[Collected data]
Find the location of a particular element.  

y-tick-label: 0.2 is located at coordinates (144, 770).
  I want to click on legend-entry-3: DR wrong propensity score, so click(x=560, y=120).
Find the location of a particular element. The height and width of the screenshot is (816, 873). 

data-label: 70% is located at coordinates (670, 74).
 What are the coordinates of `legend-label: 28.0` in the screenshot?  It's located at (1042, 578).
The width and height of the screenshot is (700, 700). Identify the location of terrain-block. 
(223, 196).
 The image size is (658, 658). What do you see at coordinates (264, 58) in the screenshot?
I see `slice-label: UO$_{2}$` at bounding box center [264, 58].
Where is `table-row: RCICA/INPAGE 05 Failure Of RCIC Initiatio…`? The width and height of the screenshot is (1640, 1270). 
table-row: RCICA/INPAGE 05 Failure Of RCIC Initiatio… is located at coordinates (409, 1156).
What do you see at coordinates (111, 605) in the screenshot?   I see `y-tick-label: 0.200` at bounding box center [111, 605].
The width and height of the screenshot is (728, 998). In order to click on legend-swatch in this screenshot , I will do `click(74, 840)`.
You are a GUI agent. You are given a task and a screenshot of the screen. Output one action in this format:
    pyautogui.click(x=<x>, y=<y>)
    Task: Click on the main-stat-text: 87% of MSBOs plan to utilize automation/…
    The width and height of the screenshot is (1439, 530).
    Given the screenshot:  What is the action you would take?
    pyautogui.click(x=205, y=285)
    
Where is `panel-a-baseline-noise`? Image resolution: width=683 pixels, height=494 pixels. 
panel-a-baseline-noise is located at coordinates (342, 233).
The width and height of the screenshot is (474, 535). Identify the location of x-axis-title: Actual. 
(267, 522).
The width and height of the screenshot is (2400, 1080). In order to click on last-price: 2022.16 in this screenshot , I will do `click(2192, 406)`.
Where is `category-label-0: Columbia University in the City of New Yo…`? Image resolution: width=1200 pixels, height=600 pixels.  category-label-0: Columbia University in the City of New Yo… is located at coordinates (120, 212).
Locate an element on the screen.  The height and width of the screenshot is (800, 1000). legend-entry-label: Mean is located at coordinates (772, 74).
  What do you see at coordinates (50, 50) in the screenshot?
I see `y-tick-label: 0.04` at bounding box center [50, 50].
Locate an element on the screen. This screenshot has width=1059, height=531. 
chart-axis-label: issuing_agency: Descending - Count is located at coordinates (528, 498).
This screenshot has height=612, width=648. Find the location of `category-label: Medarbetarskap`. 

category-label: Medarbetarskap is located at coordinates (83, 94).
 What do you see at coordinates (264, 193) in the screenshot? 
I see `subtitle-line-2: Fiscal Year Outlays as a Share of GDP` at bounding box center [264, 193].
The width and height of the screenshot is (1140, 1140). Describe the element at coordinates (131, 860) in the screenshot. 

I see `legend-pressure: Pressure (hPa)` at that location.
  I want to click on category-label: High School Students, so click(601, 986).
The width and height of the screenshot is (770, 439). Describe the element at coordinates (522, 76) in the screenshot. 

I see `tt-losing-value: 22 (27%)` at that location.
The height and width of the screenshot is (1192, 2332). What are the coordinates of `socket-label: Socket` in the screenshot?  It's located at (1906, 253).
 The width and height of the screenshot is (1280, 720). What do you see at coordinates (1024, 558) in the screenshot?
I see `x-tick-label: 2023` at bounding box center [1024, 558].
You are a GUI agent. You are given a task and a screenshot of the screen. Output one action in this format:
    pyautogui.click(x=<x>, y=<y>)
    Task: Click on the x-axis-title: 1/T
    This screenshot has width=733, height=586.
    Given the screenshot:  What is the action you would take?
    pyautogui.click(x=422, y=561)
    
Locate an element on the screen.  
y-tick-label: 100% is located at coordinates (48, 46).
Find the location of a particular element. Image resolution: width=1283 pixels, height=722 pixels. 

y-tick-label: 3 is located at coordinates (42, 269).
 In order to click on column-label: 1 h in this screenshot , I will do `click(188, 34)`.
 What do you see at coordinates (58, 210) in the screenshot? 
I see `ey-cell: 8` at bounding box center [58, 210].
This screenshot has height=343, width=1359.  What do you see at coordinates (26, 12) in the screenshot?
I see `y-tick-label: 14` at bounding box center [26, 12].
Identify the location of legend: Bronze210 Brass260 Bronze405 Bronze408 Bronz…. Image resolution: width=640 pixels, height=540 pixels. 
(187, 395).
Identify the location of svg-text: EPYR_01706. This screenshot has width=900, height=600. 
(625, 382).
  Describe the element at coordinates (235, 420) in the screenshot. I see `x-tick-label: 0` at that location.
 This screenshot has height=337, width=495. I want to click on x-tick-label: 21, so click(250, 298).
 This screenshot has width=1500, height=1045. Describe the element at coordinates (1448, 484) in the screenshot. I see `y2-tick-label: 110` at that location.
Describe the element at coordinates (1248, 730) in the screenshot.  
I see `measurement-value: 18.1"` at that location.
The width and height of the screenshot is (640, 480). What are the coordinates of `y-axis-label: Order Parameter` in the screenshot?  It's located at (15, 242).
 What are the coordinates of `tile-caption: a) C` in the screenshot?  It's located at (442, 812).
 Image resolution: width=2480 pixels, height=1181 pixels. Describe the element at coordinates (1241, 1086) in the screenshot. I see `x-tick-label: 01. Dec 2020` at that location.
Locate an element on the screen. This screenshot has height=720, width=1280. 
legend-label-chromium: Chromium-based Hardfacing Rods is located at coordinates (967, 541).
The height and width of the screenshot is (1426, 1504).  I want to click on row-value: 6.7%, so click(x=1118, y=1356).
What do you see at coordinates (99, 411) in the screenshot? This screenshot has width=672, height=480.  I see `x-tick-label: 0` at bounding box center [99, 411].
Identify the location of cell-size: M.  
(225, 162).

ACTIVITY:
Retype everything from the start of the records down to the line that contains "panel-a-baseline-noise is located", including both ends, without changing anything.

TASK ANSWER:
Find the location of a particular element.  

y-tick-label: 0.2 is located at coordinates (144, 770).
  I want to click on legend-entry-3: DR wrong propensity score, so click(x=560, y=120).
Find the location of a particular element. The height and width of the screenshot is (816, 873). 

data-label: 70% is located at coordinates (670, 74).
 What are the coordinates of `legend-label: 28.0` in the screenshot?  It's located at (1042, 578).
The width and height of the screenshot is (700, 700). Identify the location of terrain-block. 
(223, 196).
 The image size is (658, 658). What do you see at coordinates (264, 58) in the screenshot?
I see `slice-label: UO$_{2}$` at bounding box center [264, 58].
Where is `table-row: RCICA/INPAGE 05 Failure Of RCIC Initiatio…`? The width and height of the screenshot is (1640, 1270). 
table-row: RCICA/INPAGE 05 Failure Of RCIC Initiatio… is located at coordinates (409, 1156).
What do you see at coordinates (111, 605) in the screenshot?   I see `y-tick-label: 0.200` at bounding box center [111, 605].
The width and height of the screenshot is (728, 998). In order to click on legend-swatch in this screenshot , I will do `click(74, 840)`.
You are a GUI agent. You are given a task and a screenshot of the screen. Output one action in this format:
    pyautogui.click(x=<x>, y=<y>)
    Task: Click on the main-stat-text: 87% of MSBOs plan to utilize automation/…
    The width and height of the screenshot is (1439, 530).
    Given the screenshot:  What is the action you would take?
    pyautogui.click(x=205, y=285)
    
Where is `panel-a-baseline-noise`? Image resolution: width=683 pixels, height=494 pixels. 
panel-a-baseline-noise is located at coordinates (342, 233).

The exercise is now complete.